Here's a consequence of how falling business confidence is affecting the wider community.
In July, bank lending to business fell sharply, down a very chunky -$1.731 billion or -1.6% month-on-month. It is not unusual for there to be a fall in July from June as part of a seasonal shift, but the average fall over the past three years is just -$337 million. The 2018 fall is five times as large.
In fact it is so large, it caused overall bank lending to fall by more than -$300 mln, overwhelming the small rises in lending to the rural sector (+$388 mln), and the housing and personal consumer lending sector (+$1.008 bln).
And all this comes as the amounts in bank deposit accounts pick up. They are up +0.9% month-on-month and +7.3% year-on-year. That is far faster growth than overall lending growth of +5.2%.
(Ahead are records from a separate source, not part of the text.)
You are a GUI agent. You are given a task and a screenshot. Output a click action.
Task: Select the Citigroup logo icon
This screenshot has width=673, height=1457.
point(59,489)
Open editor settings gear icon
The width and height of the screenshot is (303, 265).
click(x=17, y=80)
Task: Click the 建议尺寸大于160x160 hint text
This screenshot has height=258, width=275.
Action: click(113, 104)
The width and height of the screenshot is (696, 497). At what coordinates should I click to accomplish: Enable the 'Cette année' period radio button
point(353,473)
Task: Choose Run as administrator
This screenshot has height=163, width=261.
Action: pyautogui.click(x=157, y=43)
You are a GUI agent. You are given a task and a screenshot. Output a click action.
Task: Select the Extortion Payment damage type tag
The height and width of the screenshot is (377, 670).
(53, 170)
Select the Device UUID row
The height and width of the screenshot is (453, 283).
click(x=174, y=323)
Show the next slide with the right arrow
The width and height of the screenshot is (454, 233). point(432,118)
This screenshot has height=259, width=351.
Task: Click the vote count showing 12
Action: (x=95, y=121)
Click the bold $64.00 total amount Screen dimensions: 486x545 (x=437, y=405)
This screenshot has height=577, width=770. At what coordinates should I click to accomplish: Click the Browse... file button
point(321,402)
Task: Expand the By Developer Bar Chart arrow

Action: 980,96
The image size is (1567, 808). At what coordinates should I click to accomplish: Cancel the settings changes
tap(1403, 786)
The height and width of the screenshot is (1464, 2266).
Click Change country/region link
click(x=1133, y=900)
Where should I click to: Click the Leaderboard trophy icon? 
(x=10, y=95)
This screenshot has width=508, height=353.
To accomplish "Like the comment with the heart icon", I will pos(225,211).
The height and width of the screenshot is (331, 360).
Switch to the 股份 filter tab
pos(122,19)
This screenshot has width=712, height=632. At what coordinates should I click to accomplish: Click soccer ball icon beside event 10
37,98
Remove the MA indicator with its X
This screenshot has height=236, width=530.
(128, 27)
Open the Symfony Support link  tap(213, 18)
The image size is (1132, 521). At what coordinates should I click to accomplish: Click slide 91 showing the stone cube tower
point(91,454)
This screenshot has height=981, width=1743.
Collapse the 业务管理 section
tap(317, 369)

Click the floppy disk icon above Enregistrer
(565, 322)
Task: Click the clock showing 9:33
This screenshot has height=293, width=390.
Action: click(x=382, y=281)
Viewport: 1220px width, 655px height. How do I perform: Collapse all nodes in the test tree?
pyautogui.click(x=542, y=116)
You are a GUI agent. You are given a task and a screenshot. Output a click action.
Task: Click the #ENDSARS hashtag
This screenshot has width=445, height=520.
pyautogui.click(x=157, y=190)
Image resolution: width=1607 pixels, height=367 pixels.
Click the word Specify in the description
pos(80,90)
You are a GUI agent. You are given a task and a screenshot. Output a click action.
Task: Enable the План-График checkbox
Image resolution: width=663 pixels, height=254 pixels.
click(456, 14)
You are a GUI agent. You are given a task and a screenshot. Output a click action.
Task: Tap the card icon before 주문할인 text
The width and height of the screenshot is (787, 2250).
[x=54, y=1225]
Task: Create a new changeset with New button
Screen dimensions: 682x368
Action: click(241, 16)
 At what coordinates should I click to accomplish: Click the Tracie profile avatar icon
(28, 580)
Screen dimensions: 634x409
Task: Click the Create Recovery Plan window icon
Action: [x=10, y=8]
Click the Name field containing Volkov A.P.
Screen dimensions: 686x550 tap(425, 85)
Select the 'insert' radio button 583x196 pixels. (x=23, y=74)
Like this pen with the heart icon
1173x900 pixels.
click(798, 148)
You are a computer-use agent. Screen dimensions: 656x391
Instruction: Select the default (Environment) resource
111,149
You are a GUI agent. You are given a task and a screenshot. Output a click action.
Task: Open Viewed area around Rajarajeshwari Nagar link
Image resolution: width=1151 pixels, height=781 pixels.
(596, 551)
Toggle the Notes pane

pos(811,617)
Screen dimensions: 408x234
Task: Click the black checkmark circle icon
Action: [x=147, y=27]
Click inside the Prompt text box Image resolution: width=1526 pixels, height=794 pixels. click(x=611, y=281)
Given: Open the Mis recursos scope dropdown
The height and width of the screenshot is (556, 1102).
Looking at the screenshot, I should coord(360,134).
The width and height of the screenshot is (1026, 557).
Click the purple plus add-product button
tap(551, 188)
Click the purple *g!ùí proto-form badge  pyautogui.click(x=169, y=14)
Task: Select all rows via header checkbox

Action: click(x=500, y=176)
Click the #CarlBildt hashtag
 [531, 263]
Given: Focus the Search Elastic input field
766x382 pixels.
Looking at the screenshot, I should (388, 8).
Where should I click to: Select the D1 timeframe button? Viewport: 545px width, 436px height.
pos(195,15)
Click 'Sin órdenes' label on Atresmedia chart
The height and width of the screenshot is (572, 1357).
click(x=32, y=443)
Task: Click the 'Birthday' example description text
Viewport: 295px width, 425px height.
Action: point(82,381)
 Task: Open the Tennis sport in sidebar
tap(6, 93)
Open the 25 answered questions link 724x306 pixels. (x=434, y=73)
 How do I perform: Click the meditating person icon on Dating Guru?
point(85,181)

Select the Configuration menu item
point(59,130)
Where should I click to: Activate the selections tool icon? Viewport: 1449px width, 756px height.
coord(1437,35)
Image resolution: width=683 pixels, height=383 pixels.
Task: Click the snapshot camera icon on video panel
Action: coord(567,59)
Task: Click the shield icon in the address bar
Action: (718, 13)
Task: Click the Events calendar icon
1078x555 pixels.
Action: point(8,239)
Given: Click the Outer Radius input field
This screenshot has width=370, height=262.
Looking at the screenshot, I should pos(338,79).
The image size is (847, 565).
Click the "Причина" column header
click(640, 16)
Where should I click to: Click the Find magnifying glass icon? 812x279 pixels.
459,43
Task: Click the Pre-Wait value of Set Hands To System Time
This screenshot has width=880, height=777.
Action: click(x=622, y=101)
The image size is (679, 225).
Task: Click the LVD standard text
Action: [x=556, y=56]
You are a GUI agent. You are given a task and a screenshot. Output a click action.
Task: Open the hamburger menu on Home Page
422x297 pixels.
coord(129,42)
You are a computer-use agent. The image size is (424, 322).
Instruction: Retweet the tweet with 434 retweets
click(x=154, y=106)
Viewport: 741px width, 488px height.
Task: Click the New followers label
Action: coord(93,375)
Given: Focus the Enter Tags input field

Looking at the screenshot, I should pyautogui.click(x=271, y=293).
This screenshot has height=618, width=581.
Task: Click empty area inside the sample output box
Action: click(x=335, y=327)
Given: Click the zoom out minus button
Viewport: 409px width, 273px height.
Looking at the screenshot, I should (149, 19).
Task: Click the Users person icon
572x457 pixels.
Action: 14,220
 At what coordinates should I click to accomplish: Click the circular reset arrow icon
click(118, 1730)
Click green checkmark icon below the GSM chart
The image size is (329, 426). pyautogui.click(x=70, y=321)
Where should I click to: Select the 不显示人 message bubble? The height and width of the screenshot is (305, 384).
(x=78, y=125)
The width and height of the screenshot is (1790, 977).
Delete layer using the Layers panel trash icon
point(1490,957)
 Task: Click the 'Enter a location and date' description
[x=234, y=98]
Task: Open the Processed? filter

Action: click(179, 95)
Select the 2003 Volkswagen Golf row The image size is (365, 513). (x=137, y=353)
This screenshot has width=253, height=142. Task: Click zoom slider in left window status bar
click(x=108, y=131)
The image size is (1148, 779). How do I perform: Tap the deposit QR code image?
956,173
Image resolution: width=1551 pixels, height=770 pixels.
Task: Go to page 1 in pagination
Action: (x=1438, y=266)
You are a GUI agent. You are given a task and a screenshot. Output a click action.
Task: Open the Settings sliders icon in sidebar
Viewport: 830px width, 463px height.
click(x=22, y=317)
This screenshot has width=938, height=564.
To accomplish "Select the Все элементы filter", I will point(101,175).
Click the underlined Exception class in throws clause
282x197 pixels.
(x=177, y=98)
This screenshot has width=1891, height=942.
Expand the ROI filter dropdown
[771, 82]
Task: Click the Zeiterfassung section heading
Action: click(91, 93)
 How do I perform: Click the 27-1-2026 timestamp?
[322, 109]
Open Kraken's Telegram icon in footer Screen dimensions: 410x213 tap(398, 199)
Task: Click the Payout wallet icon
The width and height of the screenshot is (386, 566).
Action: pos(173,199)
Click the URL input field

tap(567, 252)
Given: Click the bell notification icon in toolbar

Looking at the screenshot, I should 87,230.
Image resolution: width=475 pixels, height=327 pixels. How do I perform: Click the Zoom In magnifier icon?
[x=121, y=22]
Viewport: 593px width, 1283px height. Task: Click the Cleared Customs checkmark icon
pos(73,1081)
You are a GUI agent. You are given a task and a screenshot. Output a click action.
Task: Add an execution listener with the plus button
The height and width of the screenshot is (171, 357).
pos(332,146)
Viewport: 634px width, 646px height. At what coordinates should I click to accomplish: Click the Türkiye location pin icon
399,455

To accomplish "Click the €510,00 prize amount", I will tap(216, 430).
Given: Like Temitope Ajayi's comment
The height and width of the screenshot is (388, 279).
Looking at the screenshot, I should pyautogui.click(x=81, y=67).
And that is being driven by term deposit growth, up a very impressive +1.5% month-on-month and +10.3% year-on-year, heady growth in anyone's terms.
That means bank deposits grew by a massive +$2.6 bln more than bank lending in July from June.
This is the first time since October 2011 that we have seen such a divergence between loan 'growth' and deposit growth. And back in 2011, wholesale swap rates fell a full -50 basis points over the following two months, a fall from 3.00% to 2.50%. Back then, the one year term deposit rate was 4.40%. Now, at the end of July 2018 we were at just on 2.00% for a one year swap rate, at 3.35% for a one year TD rate. If history repeats, a one year TD rate could fall to 2.85% and that would push it to an all-time low.
Essentially, declining business investment is undermining savers' returns. Term deposit offers are falling. And unless loan demand picks up, the situation will get tighter for savers. More cuts have been announced recently, more this morning with RaboDirect cutting some rates.
|RBNZ||NZ$ bln||$ bln||$ bln||$ bln||$ bln||%||$ bln||%|
|S10||Total bank deposits||316.2||336.3||339.2||2.9||0.9%||23.0||7.3%|
|C5||Total bank lending||406.6||428.3||427.9||-0.3||-0.1%||21.3||5.2%|
Proper comparable data is only available from the RBNZ from December 2016. But the excess of lending over deposits is now -$88.8 bln, the lowest level in a year and down from -$92 bln in June.
While some may see this as a necessary rebalancing, the consequences for savers are likely to be tough. A rebalancing because business investment slows is the hard way to do it. Rebalancing in a rising market would be the preferred way with higher savings rates pushing the correction.